**TASK BRIEF:**
Tally the lines below that contain the word "gear" and give only the number.

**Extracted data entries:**
━━━
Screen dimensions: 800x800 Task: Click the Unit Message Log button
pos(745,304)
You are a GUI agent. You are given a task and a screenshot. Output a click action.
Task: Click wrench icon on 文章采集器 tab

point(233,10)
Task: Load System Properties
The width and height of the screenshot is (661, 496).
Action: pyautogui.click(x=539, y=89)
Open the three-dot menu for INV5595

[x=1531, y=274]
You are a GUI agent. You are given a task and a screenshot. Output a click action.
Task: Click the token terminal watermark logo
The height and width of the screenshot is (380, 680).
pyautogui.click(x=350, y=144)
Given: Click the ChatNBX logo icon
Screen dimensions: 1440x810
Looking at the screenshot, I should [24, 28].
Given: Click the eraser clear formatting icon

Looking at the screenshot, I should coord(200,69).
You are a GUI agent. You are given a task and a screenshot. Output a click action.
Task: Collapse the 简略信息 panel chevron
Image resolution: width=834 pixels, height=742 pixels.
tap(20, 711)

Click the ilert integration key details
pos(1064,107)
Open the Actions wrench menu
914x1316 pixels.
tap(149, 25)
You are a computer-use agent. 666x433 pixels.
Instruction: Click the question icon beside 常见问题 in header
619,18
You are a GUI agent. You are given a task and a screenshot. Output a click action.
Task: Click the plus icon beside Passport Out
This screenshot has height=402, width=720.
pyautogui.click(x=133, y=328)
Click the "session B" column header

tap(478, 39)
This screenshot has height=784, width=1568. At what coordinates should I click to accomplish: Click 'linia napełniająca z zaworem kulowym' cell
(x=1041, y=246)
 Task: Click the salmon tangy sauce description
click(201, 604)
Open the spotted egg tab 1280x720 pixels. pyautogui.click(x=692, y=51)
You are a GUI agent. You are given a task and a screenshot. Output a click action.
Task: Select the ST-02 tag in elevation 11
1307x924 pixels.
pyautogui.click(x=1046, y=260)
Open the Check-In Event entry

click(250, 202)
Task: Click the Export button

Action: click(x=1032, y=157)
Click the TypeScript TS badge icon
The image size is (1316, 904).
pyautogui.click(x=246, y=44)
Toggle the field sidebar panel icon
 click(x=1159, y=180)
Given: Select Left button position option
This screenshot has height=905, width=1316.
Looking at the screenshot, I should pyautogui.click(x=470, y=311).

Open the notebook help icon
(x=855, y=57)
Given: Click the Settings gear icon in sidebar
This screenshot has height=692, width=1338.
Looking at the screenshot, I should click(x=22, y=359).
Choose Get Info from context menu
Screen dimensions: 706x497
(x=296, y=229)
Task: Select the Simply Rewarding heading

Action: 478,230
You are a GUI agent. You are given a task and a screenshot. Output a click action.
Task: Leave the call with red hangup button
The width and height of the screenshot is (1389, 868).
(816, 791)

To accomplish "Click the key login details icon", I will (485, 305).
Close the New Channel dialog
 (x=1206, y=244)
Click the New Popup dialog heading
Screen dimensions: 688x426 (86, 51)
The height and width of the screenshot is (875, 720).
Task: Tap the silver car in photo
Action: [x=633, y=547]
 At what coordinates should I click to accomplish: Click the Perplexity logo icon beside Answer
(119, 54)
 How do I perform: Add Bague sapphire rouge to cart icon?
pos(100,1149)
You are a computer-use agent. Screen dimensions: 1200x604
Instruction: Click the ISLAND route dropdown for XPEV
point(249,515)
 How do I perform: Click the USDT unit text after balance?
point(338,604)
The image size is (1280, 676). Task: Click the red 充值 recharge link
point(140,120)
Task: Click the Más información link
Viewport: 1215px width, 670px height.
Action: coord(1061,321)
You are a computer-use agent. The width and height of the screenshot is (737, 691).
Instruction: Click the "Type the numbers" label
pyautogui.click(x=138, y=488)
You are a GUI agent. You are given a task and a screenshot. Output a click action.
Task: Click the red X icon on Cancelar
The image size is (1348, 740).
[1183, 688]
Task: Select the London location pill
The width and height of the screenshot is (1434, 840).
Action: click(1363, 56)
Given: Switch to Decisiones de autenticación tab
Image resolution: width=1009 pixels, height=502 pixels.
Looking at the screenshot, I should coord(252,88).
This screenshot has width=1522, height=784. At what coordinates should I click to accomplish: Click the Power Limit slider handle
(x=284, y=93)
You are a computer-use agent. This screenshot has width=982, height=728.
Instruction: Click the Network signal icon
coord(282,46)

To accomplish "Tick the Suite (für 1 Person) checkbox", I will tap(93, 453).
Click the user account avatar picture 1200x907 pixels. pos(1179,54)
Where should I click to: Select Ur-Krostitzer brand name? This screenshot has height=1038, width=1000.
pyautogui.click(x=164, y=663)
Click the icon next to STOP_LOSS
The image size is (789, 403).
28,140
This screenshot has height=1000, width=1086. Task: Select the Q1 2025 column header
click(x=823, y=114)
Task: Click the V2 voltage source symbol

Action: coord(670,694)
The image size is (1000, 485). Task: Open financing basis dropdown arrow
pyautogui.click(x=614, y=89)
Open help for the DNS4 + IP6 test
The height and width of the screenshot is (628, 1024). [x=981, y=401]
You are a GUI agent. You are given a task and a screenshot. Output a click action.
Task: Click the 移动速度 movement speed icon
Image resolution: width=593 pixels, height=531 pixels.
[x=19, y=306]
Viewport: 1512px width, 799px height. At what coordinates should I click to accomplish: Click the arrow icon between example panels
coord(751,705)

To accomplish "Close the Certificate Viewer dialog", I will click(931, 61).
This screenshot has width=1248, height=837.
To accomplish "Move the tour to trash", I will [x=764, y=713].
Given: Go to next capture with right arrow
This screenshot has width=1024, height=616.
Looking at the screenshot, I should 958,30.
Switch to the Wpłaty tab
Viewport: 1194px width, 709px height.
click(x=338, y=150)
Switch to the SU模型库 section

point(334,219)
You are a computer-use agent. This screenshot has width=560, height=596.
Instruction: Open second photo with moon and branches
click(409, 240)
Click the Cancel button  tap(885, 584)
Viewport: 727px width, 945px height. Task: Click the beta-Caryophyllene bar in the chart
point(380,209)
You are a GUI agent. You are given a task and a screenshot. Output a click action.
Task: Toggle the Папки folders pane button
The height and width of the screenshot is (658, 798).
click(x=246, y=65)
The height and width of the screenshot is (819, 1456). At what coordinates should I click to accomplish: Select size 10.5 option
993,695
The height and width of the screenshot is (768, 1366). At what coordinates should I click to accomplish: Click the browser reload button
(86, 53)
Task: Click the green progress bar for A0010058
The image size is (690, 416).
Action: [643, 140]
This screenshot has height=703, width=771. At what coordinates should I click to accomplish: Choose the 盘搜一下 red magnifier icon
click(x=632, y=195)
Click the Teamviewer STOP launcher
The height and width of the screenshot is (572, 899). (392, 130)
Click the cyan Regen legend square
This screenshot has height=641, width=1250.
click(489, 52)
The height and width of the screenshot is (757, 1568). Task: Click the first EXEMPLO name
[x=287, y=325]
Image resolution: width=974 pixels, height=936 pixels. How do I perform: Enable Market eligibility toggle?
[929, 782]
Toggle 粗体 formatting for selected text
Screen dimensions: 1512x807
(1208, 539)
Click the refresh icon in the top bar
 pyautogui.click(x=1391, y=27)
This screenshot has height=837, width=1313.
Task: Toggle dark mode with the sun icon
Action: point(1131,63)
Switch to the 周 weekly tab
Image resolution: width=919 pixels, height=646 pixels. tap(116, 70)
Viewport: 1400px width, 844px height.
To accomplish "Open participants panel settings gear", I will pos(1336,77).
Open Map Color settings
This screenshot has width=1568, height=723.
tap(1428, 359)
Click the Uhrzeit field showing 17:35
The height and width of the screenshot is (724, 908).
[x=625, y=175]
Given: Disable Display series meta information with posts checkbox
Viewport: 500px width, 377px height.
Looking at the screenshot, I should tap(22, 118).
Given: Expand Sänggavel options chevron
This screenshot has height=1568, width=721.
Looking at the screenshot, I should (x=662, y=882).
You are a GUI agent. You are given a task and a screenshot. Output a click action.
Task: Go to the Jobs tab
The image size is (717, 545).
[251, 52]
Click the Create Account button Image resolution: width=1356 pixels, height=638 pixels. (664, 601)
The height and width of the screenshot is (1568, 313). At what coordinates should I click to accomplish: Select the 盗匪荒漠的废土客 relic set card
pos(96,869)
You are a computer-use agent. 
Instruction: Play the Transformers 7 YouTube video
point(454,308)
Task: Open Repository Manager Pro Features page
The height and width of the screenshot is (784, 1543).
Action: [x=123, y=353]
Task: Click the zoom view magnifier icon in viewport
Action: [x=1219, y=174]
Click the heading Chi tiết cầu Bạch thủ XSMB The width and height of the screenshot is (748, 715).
━━━
**RIGHT ANSWER:**
2